Health: What Is An Autoimmune Disease?
Autoimmune diseases affect between 5 and 8% of the world's population. Although they are rare diseases, the number of cases is increasing in industrialized countries. We propose to find out what an autoimmune disease is and how it is treated.
A variety of diseases
Conditions as diverse as lupus, type 1 diabetes, rheumatoid arthritis, multiple sclerosis, or Hashimoto's thyroiditis are all autoimmune diseases.
The list of these diseases is long as there are nearly 100. Crohn's disease and scleroderma are also among them.
With a prevalence of less than 1 per 2000 population, most of these conditions are classified as rare diseases.
And yet, they represent globally the third cause of morbidity in France, behind cancer and cardiovascular diseases.
A rebellion of the immune system against its own body
What all of these conditions have in common is that they are the consequence of a rebellion of the patient's immune system against their own body.
In a healthy person, the immune system defends the body against external aggressors such as bacteria or viruses, while tolerating its own constituents.
Autoimmune disease occurs when this tolerance is broken and the immune system attacks the body's constituents.

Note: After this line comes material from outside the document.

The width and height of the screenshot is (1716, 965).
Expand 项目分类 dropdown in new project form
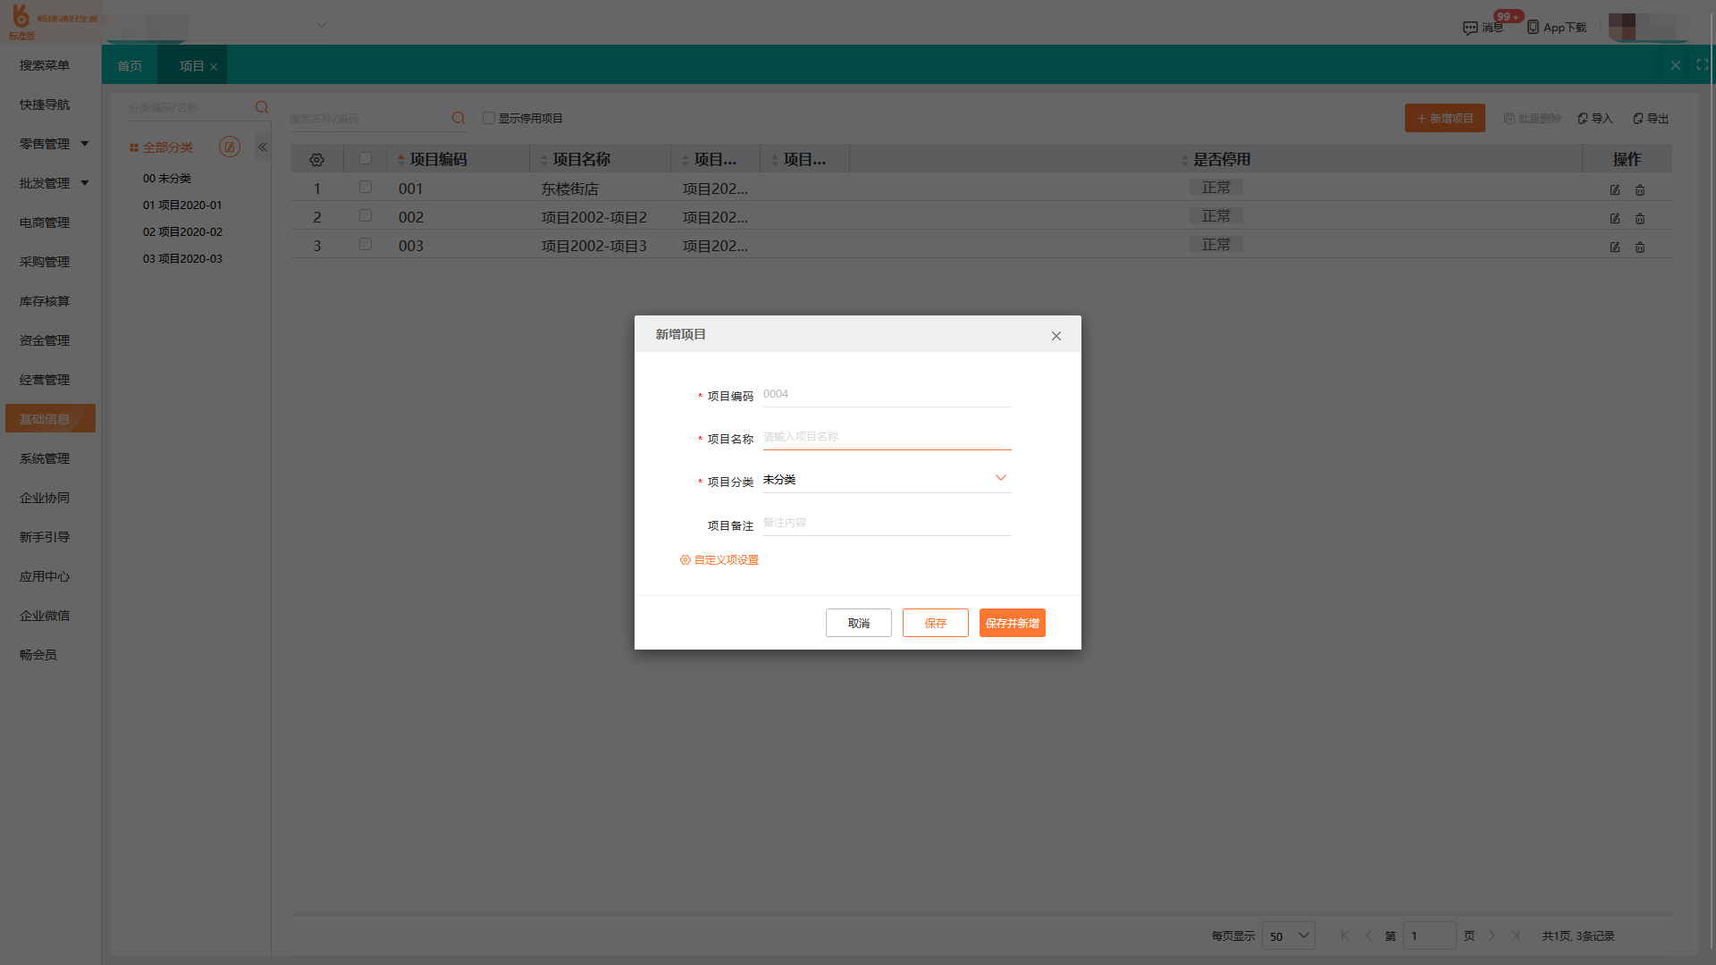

Imaginatively, if we compare the body to a country, we can say that an autoimmune disease is a civil war or revolution within the body.
Diseases that affect one or more organs
There are two types of autoimmune diseases:
- organ-specific diseases in which the immune system attacks the cells of a specific organ
- the systemic diseases where several tissues or organs are affected simultaneously.
For example, some organ-specific diseases attack endocrine glands such as the pancreas in type 1 diabetes and the thyroid in Hashimoto's thyroiditis.
Conversely, lupus is a systemic autoimmune disease because it can affect the skin, joints, heart and kidneys.
Genetic and environmental causes
With a few exceptions such as type 1 diabetes, women are the ones who are overwhelmingly affected by autoimmune diseases without knowing exactly why.
The causes of these diseases are multiple and are not all clearly identified. Doctors favor the genetic track but also environmental.
On the one hand, certain genetic characteristics of the immune system would lead to a greater or lesser risk of developing an autoimmune disease one day.
On the other hand, the incidence of these diseases is increasing in Western countries.
To explain this phenomenon, doctors put forward several hypotheses: excessive hygiene, but also exposure to chemical substances such as endocrine disruptors and pesticides, the use of medication and chronic stress.
All these factors would lead to alteration of the intestinal wall and its hyperpermeability. This intestinal hyperporosity would promote the passage from the intestines of many toxins into the bloodstream and cause a runaway immune system.
A difficult diagnosis
Autoimmune diseases are chronic diseases with multiple and varied symptoms.
They can therefore be difficult to detect. Their diagnosis is always based on a cluster of concordant clues.
Clinical and biological tests are usually required to identify blood abnormalities and specific antibodies before a specific autoimmune disease can be accurately diagnosed.
A common symptom common to most of these diseases is chronic fatigue (fatigue that is difficult to shake off and impairs quality of life).
Diseases that evolve in flare-ups
Autoimmune diseases generally occur in young adults, between the ages of 20 and 30.
They evolve in flare-ups, characterized by the appearance of new symptoms and interspersed with phases of remission.
These flare-ups can occur more or less regularly, sometimes due to well-identified triggers such as sun exposure that revives a lupus.
In the case of specific organ diseases affecting the thyroid or pancreas, the endocrine gland in question is already destroyed at the time of diagnosis.
In the take a lifelong hormone replacement therapy, i.e. insulin to treat type 1 diabetes and thyroid hormones for Hashimoto's thyroiditis.
Some patients with systemic autoimmune disease are fortunate enough to be able to reduce or even stop their treatment between flare-ups. But in most cases, corticosteroids are given long-term to ease pain, reduce inflammation, and avoid sequelae.
Thanks to corticosteroids, which are fast-acting anti-inflammatory drugs, the management of people with lupus, for example, has improved greatly since the 1960s.
In addition, to limit the use of cortisone, doctors now prescribe immunosuppressants. These are drugs that are also used in oncology but are given in lower doses when treating autoimmune disease.
In the future, we can imagine that treatments will be personalized with targeted therapies, capable of inhibiting very specific functions of the immune system.
Researchers continue to work to better understand the mechanisms of autoimmune diseases and to better tailor treatments for individual patients.
Today, a cure for autoimmune disease remains utopian in most cases. However, one can live with it, by adopting a good lifestyle.
Doctors recommend regular physical activity to combat fatigue and a diet rich in fiber, antioxidants, and fatty fish to balance the gut microbiota and reduce hyperporosity of the gut.